* PROBLEM DESCRIPTION
Please reproduce every entry, keeping each one exact.

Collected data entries
-.-.-
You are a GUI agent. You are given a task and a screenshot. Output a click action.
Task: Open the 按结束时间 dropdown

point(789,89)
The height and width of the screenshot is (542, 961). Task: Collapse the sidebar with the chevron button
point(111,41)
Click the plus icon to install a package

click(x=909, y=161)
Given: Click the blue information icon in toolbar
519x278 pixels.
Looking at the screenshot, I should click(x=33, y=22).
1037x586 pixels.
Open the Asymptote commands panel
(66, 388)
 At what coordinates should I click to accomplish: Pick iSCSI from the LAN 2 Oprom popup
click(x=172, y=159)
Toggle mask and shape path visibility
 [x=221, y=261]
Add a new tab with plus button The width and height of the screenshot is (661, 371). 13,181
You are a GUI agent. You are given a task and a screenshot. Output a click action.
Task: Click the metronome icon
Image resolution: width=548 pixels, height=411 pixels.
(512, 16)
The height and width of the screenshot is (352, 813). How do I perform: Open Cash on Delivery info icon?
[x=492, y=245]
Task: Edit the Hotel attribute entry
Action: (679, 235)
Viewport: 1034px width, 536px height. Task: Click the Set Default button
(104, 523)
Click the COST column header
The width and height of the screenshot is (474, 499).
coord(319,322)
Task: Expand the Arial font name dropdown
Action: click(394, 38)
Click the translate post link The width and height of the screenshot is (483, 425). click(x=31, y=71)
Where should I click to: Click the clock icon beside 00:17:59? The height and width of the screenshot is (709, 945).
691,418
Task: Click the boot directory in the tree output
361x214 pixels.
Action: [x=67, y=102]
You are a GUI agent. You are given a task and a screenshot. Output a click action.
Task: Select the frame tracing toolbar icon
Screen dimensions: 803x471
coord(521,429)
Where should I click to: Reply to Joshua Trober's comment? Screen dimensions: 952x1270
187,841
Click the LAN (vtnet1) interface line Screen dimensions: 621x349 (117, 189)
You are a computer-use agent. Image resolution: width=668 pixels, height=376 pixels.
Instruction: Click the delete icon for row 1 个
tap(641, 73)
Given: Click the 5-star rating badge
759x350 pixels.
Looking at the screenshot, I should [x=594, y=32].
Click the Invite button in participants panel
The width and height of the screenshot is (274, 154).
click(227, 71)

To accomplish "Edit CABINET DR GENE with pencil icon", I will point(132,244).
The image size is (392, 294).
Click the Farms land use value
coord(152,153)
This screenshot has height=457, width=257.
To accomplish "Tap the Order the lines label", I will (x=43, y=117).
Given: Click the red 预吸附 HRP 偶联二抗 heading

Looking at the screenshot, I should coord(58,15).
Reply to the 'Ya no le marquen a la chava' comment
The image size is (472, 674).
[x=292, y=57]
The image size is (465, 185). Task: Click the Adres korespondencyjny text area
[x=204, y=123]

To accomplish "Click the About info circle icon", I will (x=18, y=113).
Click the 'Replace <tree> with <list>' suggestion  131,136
-.-.-
* ANSWER
You are a GUI agent. You are given a task and a screenshot. Output a click action.
Task: Open the 按结束时间 dropdown

point(789,89)
The height and width of the screenshot is (542, 961). Task: Collapse the sidebar with the chevron button
point(111,41)
Click the plus icon to install a package

click(x=909, y=161)
Given: Click the blue information icon in toolbar
519x278 pixels.
Looking at the screenshot, I should click(x=33, y=22).
1037x586 pixels.
Open the Asymptote commands panel
(66, 388)
 At what coordinates should I click to accomplish: Pick iSCSI from the LAN 2 Oprom popup
click(x=172, y=159)
Toggle mask and shape path visibility
 [x=221, y=261]
Add a new tab with plus button The width and height of the screenshot is (661, 371). 13,181
You are a GUI agent. You are given a task and a screenshot. Output a click action.
Task: Click the metronome icon
Image resolution: width=548 pixels, height=411 pixels.
(512, 16)
The height and width of the screenshot is (352, 813). How do I perform: Open Cash on Delivery info icon?
[x=492, y=245]
Task: Edit the Hotel attribute entry
Action: (679, 235)
Viewport: 1034px width, 536px height. Task: Click the Set Default button
(104, 523)
Click the COST column header
The width and height of the screenshot is (474, 499).
coord(319,322)
Task: Expand the Arial font name dropdown
Action: click(394, 38)
Click the translate post link The width and height of the screenshot is (483, 425). click(x=31, y=71)
Where should I click to: Click the clock icon beside 00:17:59? The height and width of the screenshot is (709, 945).
691,418
Task: Click the boot directory in the tree output
361x214 pixels.
Action: [x=67, y=102]
You are a GUI agent. You are given a task and a screenshot. Output a click action.
Task: Select the frame tracing toolbar icon
Screen dimensions: 803x471
coord(521,429)
Where should I click to: Reply to Joshua Trober's comment? Screen dimensions: 952x1270
187,841
Click the LAN (vtnet1) interface line Screen dimensions: 621x349 (117, 189)
You are a computer-use agent. Image resolution: width=668 pixels, height=376 pixels.
Instruction: Click the delete icon for row 1 个
tap(641, 73)
Given: Click the 5-star rating badge
759x350 pixels.
Looking at the screenshot, I should [x=594, y=32].
Click the Invite button in participants panel
The width and height of the screenshot is (274, 154).
click(227, 71)

To accomplish "Edit CABINET DR GENE with pencil icon", I will point(132,244).
The image size is (392, 294).
Click the Farms land use value
coord(152,153)
This screenshot has height=457, width=257.
To accomplish "Tap the Order the lines label", I will (x=43, y=117).
Given: Click the red 预吸附 HRP 偶联二抗 heading

Looking at the screenshot, I should coord(58,15).
Reply to the 'Ya no le marquen a la chava' comment
The image size is (472, 674).
[x=292, y=57]
The image size is (465, 185). Task: Click the Adres korespondencyjny text area
[x=204, y=123]

To accomplish "Click the About info circle icon", I will (x=18, y=113).
Click the 'Replace <tree> with <list>' suggestion  131,136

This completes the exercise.